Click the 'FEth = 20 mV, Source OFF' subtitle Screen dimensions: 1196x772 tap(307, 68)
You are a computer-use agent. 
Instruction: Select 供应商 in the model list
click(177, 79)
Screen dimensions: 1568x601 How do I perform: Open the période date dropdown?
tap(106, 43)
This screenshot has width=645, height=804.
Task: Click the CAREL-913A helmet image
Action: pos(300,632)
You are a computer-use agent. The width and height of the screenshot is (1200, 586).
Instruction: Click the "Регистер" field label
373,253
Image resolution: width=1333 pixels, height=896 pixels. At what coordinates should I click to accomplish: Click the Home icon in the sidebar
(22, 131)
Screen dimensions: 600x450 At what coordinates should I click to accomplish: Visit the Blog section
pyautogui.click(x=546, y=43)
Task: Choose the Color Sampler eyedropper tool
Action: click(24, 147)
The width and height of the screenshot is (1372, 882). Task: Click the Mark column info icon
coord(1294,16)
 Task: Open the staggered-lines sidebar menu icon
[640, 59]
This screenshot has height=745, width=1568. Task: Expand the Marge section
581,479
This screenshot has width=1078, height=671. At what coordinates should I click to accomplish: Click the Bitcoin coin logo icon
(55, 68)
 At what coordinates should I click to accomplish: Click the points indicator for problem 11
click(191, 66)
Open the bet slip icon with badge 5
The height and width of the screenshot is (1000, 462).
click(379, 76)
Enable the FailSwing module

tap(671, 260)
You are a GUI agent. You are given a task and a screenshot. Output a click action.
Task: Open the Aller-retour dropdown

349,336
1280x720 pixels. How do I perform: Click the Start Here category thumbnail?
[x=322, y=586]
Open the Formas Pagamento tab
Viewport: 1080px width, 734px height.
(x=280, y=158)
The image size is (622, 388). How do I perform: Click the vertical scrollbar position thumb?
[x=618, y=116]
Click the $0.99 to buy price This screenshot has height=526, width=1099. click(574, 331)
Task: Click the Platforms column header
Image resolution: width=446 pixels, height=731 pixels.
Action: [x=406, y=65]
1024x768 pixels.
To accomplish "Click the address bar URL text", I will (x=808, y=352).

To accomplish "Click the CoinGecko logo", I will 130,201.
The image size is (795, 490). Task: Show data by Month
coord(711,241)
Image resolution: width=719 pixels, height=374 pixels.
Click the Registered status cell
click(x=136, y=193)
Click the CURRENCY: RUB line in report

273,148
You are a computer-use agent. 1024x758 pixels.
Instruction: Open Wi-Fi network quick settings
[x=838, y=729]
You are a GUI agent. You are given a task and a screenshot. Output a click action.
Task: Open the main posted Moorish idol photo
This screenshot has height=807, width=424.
####
▸ **TASK REQUIREMENTS**
Would you please give all of the records again exactly as they stand?

▸ **WRITTEN REPLY**
Click the 'FEth = 20 mV, Source OFF' subtitle Screen dimensions: 1196x772 tap(307, 68)
You are a computer-use agent. 
Instruction: Select 供应商 in the model list
click(177, 79)
Screen dimensions: 1568x601 How do I perform: Open the période date dropdown?
tap(106, 43)
This screenshot has width=645, height=804.
Task: Click the CAREL-913A helmet image
Action: pos(300,632)
You are a computer-use agent. The width and height of the screenshot is (1200, 586).
Instruction: Click the "Регистер" field label
373,253
Image resolution: width=1333 pixels, height=896 pixels. At what coordinates should I click to accomplish: Click the Home icon in the sidebar
(22, 131)
Screen dimensions: 600x450 At what coordinates should I click to accomplish: Visit the Blog section
pyautogui.click(x=546, y=43)
Task: Choose the Color Sampler eyedropper tool
Action: click(24, 147)
The width and height of the screenshot is (1372, 882). Task: Click the Mark column info icon
coord(1294,16)
 Task: Open the staggered-lines sidebar menu icon
[640, 59]
This screenshot has height=745, width=1568. Task: Expand the Marge section
581,479
This screenshot has width=1078, height=671. At what coordinates should I click to accomplish: Click the Bitcoin coin logo icon
(55, 68)
 At what coordinates should I click to accomplish: Click the points indicator for problem 11
click(191, 66)
Open the bet slip icon with badge 5
The height and width of the screenshot is (1000, 462).
click(379, 76)
Enable the FailSwing module

tap(671, 260)
You are a GUI agent. You are given a task and a screenshot. Output a click action.
Task: Open the Aller-retour dropdown

349,336
1280x720 pixels. How do I perform: Click the Start Here category thumbnail?
[x=322, y=586]
Open the Formas Pagamento tab
Viewport: 1080px width, 734px height.
(x=280, y=158)
The image size is (622, 388). How do I perform: Click the vertical scrollbar position thumb?
[x=618, y=116]
Click the $0.99 to buy price This screenshot has height=526, width=1099. click(574, 331)
Task: Click the Platforms column header
Image resolution: width=446 pixels, height=731 pixels.
Action: [x=406, y=65]
1024x768 pixels.
To accomplish "Click the address bar URL text", I will (x=808, y=352).

To accomplish "Click the CoinGecko logo", I will 130,201.
The image size is (795, 490). Task: Show data by Month
coord(711,241)
Image resolution: width=719 pixels, height=374 pixels.
Click the Registered status cell
click(x=136, y=193)
Click the CURRENCY: RUB line in report

273,148
You are a computer-use agent. 1024x758 pixels.
Instruction: Open Wi-Fi network quick settings
[x=838, y=729]
You are a GUI agent. You are given a task and a screenshot. Output a click action.
Task: Open the main posted Moorish idol photo
This screenshot has height=807, width=424.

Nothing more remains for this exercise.